Answer

**step1** Understanding the Problem

The problem asks us to find the breadth of a rectangular field. We are given the total cost of fencing the field, the cost of fencing per meter, and the length of the field.

**step2** Calculating the Total Length of Fencing

The total cost of fencing is ₹ $$2400$$, and the cost of fencing per meter is ₹ $$30$$. To find the total length of fencing, we divide the total cost by the cost per meter.
Total length of fencing = Total cost of fencing $$ \div $$ Cost per meter
$$2400 \div 30 = 80$$
So, the total length of fencing is $$80$$ meters.

**step3** Relating Fencing Length to Perimeter

The fencing goes around the rectangular field, which means the total length of the fencing is the perimeter of the field.
Therefore, the perimeter of the rectangular field is $$80$$ meters.

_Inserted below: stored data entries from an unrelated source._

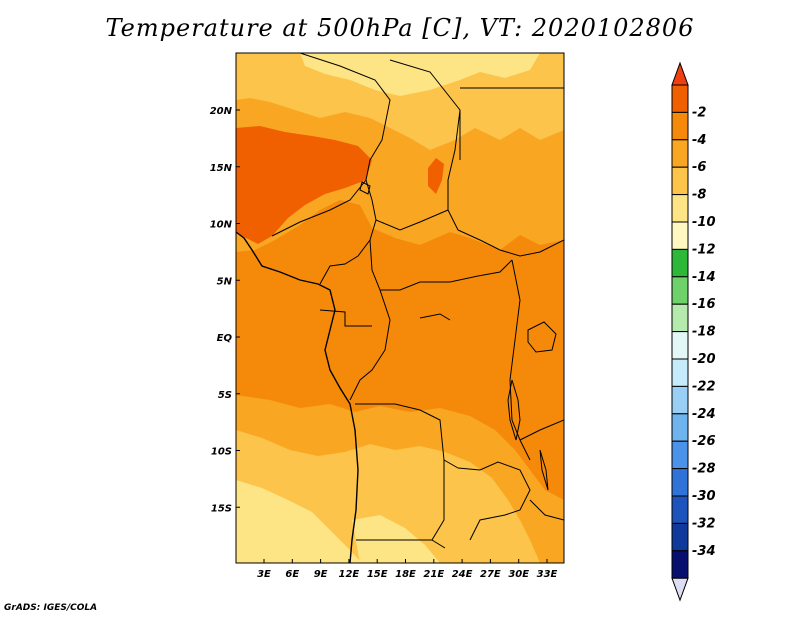  Describe the element at coordinates (222, 226) in the screenshot. I see `lat-tick-label: 10N` at that location.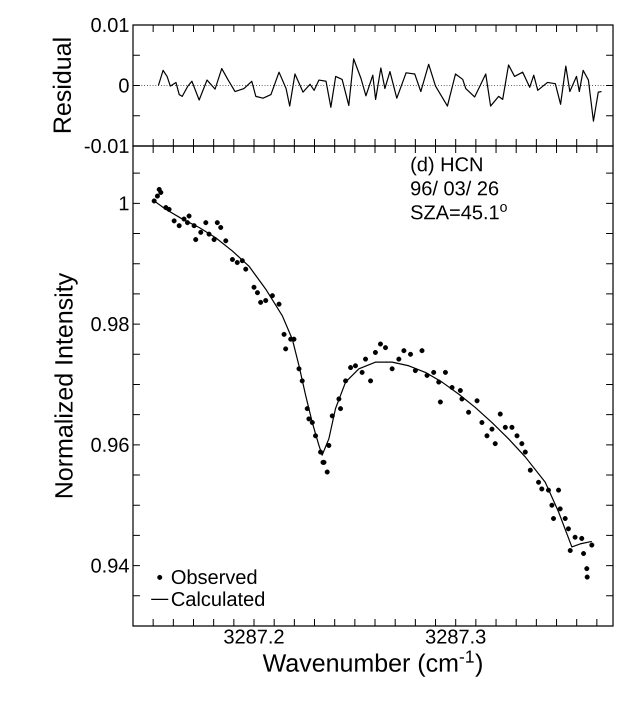  Describe the element at coordinates (459, 212) in the screenshot. I see `annotation: SZA=45.1$^{o}$` at that location.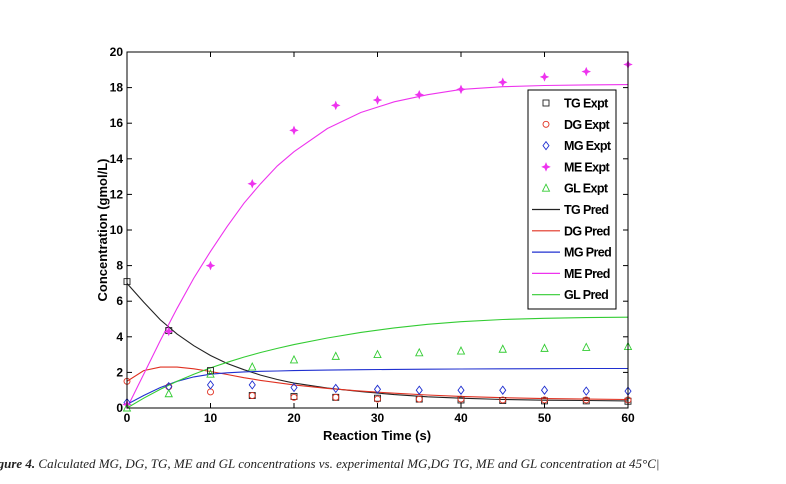  What do you see at coordinates (586, 104) in the screenshot?
I see `legend-label-tg-expt: TG Expt` at bounding box center [586, 104].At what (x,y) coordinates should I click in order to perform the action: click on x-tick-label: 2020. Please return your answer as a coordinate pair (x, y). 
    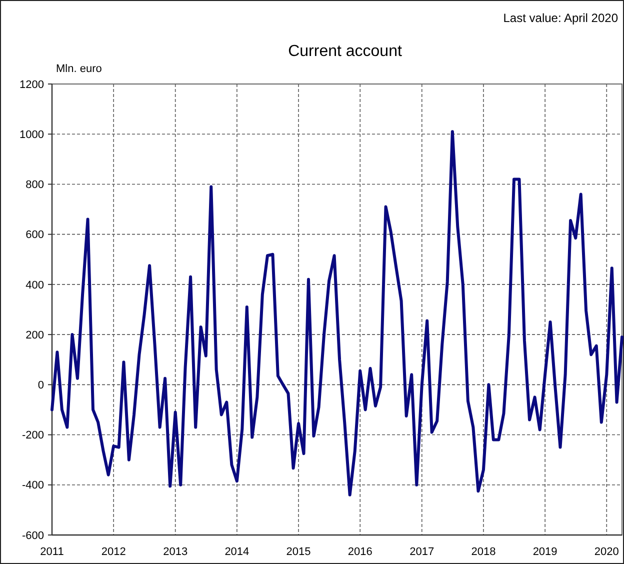
    Looking at the image, I should click on (606, 552).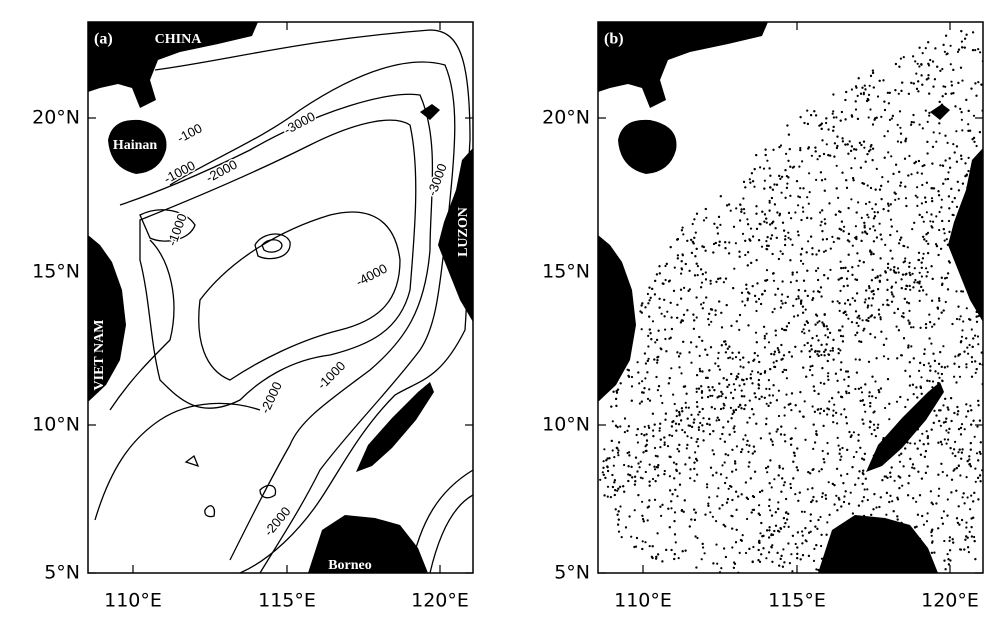 This screenshot has height=632, width=1000. Describe the element at coordinates (572, 573) in the screenshot. I see `lat-tick-label: 5°N` at that location.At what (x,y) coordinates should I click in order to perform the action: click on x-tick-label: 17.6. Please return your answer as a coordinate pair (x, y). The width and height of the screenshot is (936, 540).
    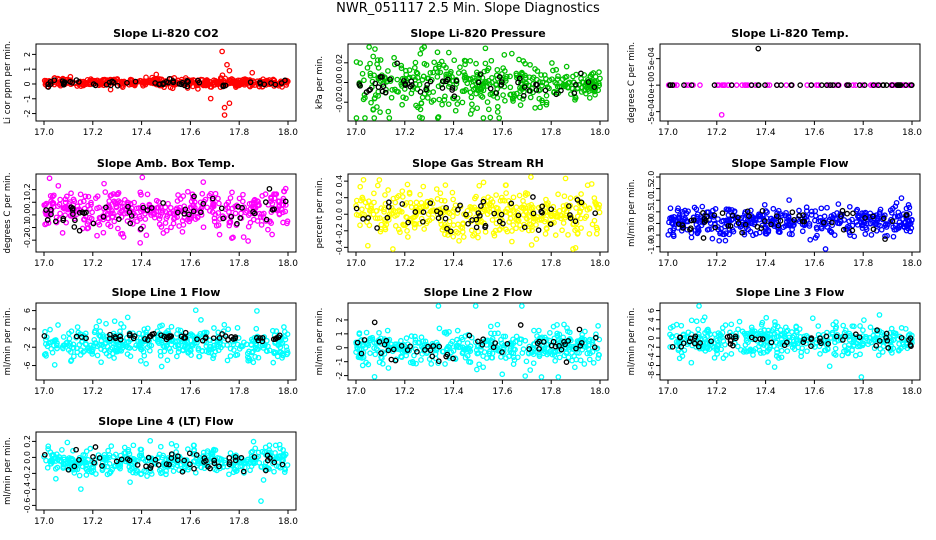
    Looking at the image, I should click on (814, 133).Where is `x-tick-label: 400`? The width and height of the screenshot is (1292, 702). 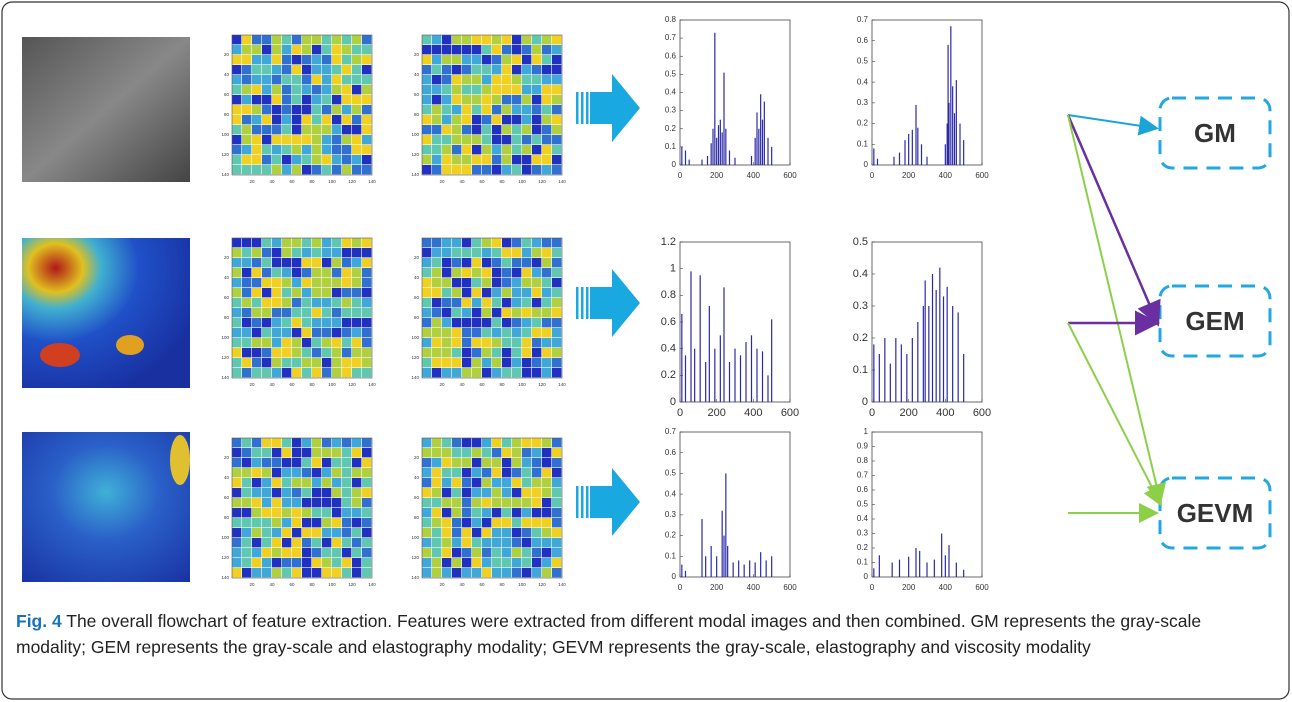 x-tick-label: 400 is located at coordinates (754, 176). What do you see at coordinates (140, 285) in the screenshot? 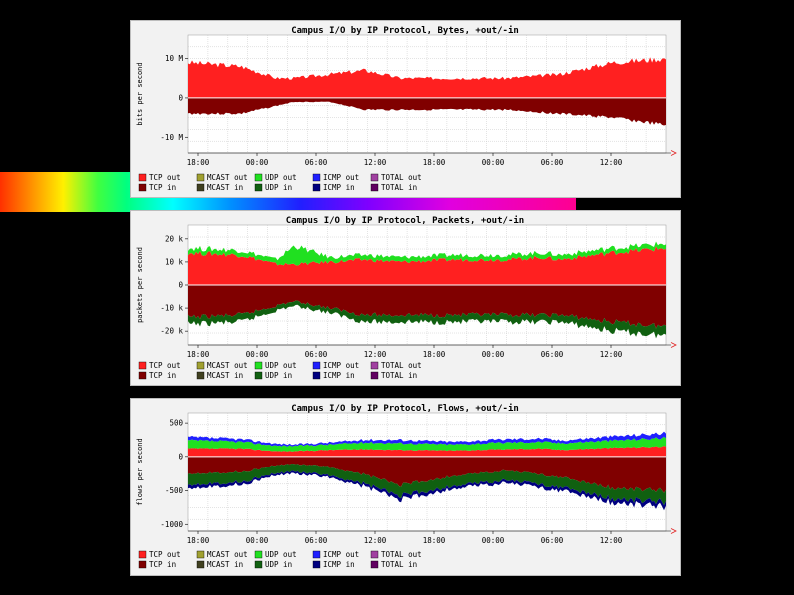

**step4** Using the Perimeter Formula for a Rectangle

The formula for the perimeter of a rectangle is:
Perimeter = $$2 \times (\text{Length} + \text{Breadth})$$
We know the perimeter is $$80$$ m and the length is $$24$$ m. We need to find the breadth.
So, $$80 = 2 \times (24 + \text{Breadth})$$

**step5** Solving for the Sum of Length and Breadth

To find the sum of the length and breadth, we divide the perimeter by $$2$$:
$$80 \div 2 = 40$$
So, Length + Breadth = $$40$$ meters.

**step6** Calculating the Breadth

We know the length of the field is $$24$$ meters and the sum of the length and breadth is $$40$$ meters.
To find the breadth, we subtract the length from the sum of the length and breadth:
Breadth = (Length + Breadth) - Length
Breadth = $$40 - 24 = 16$$
Therefore, the breadth of the field is $$16$$ meters.